§ Job
Arrange the records below as a numbered list, one record per number, omitting any blank lines.

§ Records for this exercise
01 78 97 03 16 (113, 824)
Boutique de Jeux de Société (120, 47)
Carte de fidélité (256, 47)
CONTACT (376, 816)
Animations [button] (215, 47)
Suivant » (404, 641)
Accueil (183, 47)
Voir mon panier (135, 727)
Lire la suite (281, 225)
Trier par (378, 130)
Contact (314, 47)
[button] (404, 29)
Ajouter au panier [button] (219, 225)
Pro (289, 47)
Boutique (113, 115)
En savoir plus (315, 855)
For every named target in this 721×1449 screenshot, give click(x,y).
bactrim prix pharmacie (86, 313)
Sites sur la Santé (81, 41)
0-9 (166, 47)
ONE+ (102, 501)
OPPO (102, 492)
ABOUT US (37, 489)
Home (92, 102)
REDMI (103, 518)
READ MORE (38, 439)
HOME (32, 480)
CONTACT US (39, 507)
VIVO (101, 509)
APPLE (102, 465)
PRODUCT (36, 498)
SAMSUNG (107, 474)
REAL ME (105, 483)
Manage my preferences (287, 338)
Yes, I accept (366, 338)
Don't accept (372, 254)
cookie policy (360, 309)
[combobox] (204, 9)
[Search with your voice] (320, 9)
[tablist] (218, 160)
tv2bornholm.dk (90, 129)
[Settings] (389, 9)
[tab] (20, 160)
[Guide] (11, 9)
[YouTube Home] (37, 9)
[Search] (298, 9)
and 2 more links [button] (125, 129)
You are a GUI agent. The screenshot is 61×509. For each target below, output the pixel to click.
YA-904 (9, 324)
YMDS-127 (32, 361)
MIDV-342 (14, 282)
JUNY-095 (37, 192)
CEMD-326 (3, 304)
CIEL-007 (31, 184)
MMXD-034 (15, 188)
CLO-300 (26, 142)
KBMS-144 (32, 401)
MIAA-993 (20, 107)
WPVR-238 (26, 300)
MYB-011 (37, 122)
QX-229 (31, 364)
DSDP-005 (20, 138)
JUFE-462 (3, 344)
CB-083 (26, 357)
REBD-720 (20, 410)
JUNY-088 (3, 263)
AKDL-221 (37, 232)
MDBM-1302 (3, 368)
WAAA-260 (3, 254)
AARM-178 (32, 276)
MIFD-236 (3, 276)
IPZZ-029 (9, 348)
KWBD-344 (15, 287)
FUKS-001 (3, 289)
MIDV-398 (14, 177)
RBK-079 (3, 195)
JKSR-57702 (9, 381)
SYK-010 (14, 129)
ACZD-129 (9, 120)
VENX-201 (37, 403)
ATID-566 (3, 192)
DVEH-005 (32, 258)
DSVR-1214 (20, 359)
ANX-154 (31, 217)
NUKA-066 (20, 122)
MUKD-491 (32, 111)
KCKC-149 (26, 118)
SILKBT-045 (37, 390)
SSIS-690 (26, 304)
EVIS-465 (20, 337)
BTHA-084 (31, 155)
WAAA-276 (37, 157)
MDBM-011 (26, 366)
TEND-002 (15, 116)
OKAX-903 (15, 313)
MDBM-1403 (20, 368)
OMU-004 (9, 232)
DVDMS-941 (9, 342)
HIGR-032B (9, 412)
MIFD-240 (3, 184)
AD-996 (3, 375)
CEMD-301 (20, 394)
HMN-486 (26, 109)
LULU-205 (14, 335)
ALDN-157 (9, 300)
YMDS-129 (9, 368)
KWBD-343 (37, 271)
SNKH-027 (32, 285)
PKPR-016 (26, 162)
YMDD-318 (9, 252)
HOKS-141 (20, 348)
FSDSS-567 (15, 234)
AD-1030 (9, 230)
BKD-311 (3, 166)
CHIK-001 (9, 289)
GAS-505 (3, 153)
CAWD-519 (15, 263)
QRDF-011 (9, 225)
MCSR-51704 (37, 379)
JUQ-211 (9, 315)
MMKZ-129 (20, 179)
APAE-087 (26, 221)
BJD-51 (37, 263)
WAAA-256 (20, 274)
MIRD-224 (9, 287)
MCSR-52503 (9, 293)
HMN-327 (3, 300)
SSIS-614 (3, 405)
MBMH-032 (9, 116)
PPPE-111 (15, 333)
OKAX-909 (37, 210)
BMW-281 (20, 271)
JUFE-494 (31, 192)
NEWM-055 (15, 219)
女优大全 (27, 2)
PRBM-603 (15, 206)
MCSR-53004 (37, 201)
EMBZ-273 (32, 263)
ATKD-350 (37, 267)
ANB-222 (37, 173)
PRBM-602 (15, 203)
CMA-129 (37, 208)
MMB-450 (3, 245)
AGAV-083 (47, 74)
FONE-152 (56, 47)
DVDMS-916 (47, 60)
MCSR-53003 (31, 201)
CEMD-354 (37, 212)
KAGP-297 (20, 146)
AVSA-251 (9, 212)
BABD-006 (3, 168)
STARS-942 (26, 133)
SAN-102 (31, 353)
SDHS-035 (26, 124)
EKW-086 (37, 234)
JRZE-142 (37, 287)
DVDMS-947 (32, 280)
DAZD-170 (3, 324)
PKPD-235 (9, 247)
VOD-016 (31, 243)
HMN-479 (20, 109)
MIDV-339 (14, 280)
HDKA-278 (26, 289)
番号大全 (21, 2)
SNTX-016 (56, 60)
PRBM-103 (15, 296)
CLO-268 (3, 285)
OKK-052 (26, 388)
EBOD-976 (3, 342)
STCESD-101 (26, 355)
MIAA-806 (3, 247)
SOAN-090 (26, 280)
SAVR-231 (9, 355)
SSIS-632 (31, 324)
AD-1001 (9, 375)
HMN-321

§ Reply to the task
1. 01 78 97 03 16 (113, 824)
2. Boutique de Jeux de Société (120, 47)
3. Carte de fidélité (256, 47)
4. CONTACT (376, 816)
5. Animations [button] (215, 47)
6. Suivant » (404, 641)
7. Accueil (183, 47)
8. Voir mon panier (135, 727)
9. Lire la suite (281, 225)
10. Trier par (378, 130)
11. Contact (314, 47)
12. [button] (404, 29)
13. Ajouter au panier [button] (219, 225)
14. Pro (289, 47)
15. Boutique (113, 115)
16. En savoir plus (315, 855)
17. For every named target in this 721×1449 screenshot, give click(x,y).
18. bactrim prix pharmacie (86, 313)
19. Sites sur la Santé (81, 41)
20. 0-9 (166, 47)
21. ONE+ (102, 501)
22. OPPO (102, 492)
23. ABOUT US (37, 489)
24. Home (92, 102)
25. REDMI (103, 518)
26. READ MORE (38, 439)
27. HOME (32, 480)
28. CONTACT US (39, 507)
29. VIVO (101, 509)
30. APPLE (102, 465)
31. PRODUCT (36, 498)
32. SAMSUNG (107, 474)
33. REAL ME (105, 483)
34. Manage my preferences (287, 338)
35. Yes, I accept (366, 338)
36. Don't accept (372, 254)
37. cookie policy (360, 309)
38. [combobox] (204, 9)
39. [Search with your voice] (320, 9)
40. [tablist] (218, 160)
41. tv2bornholm.dk (90, 129)
42. [Settings] (389, 9)
43. [tab] (20, 160)
44. [Guide] (11, 9)
45. [YouTube Home] (37, 9)
46. [Search] (298, 9)
47. and 2 more links [button] (125, 129)
48. You are a GUI agent. The screenshot is 61×509. For each target below, output the pixel to click.
49. YA-904 (9, 324)
50. YMDS-127 (32, 361)
51. MIDV-342 (14, 282)
52. JUNY-095 (37, 192)
53. CEMD-326 (3, 304)
54. CIEL-007 (31, 184)
55. MMXD-034 (15, 188)
56. CLO-300 (26, 142)
57. KBMS-144 (32, 401)
58. MIAA-993 (20, 107)
59. WPVR-238 (26, 300)
60. MYB-011 (37, 122)
61. QX-229 (31, 364)
62. DSDP-005 (20, 138)
63. JUFE-462 (3, 344)
64. CB-083 (26, 357)
65. REBD-720 (20, 410)
66. JUNY-088 (3, 263)
67. AKDL-221 (37, 232)
68. MDBM-1302 (3, 368)
69. WAAA-260 (3, 254)
70. AARM-178 (32, 276)
71. MIFD-236 (3, 276)
72. IPZZ-029 (9, 348)
73. KWBD-344 (15, 287)
74. FUKS-001 (3, 289)
75. MIDV-398 (14, 177)
76. RBK-079 (3, 195)
77. JKSR-57702 (9, 381)
78. SYK-010 (14, 129)
79. ACZD-129 (9, 120)
80. VENX-201 (37, 403)
81. ATID-566 (3, 192)
82. DVEH-005 (32, 258)
83. DSVR-1214 (20, 359)
84. ANX-154 (31, 217)
85. NUKA-066 (20, 122)
86. MUKD-491 (32, 111)
87. KCKC-149 (26, 118)
88. SILKBT-045 (37, 390)
89. SSIS-690 (26, 304)
90. EVIS-465 (20, 337)
91. BTHA-084 (31, 155)
92. WAAA-276 (37, 157)
93. MDBM-011 (26, 366)
94. TEND-002 (15, 116)
95. OKAX-903 (15, 313)
96. MDBM-1403 (20, 368)
97. OMU-004 (9, 232)
98. DVDMS-941 (9, 342)
99. HIGR-032B (9, 412)
100. MIFD-240 (3, 184)
101. AD-996 (3, 375)
102. CEMD-301 (20, 394)
103. HMN-486 (26, 109)
104. LULU-205 (14, 335)
105. ALDN-157 (9, 300)
106. YMDS-129 (9, 368)
107. KWBD-343 (37, 271)
108. SNKH-027 (32, 285)
109. PKPR-016 (26, 162)
110. YMDD-318 (9, 252)
111. HOKS-141 (20, 348)
112. FSDSS-567 (15, 234)
113. AD-1030 (9, 230)
114. BKD-311 (3, 166)
115. CHIK-001 (9, 289)
116. GAS-505 (3, 153)
117. CAWD-519 (15, 263)
118. QRDF-011 (9, 225)
119. MCSR-51704 (37, 379)
120. JUQ-211 (9, 315)
121. MMKZ-129 (20, 179)
122. APAE-087 (26, 221)
123. BJD-51 (37, 263)
124. WAAA-256 (20, 274)
125. MIRD-224 (9, 287)
126. MCSR-52503 (9, 293)
127. HMN-327 (3, 300)
128. SSIS-614 (3, 405)
129. MBMH-032 (9, 116)
130. PPPE-111 (15, 333)
131. OKAX-909 (37, 210)
132. BMW-281 (20, 271)
133. JUFE-494 (31, 192)
134. NEWM-055 (15, 219)
135. 女优大全 (27, 2)
136. PRBM-603 (15, 206)
137. MCSR-53004 (37, 201)
138. EMBZ-273 (32, 263)
139. ATKD-350 (37, 267)
140. ANB-222 (37, 173)
141. PRBM-602 (15, 203)
142. CMA-129 (37, 208)
143. MMB-450 (3, 245)
144. AGAV-083 (47, 74)
145. FONE-152 (56, 47)
146. DVDMS-916 (47, 60)
147. MCSR-53003 (31, 201)
148. CEMD-354 (37, 212)
149. KAGP-297 (20, 146)
150. AVSA-251 (9, 212)
151. BABD-006 (3, 168)
152. STARS-942 (26, 133)
153. SAN-102 (31, 353)
154. SDHS-035 (26, 124)
155. EKW-086 (37, 234)
156. JRZE-142 (37, 287)
157. DVDMS-947 (32, 280)
158. DAZD-170 (3, 324)
159. PKPD-235 (9, 247)
160. VOD-016 (31, 243)
161. HMN-479 (20, 109)
162. MIDV-339 (14, 280)
163. HDKA-278 (26, 289)
164. 番号大全 (21, 2)
165. SNTX-016 (56, 60)
166. PRBM-103 (15, 296)
167. CLO-268 (3, 285)
168. OKK-052 (26, 388)
169. EBOD-976 (3, 342)
170. STCESD-101 (26, 355)
171. MIAA-806 (3, 247)
172. SOAN-090 (26, 280)
173. SAVR-231 (9, 355)
174. SSIS-632 (31, 324)
175. AD-1001 (9, 375)
176. HMN-321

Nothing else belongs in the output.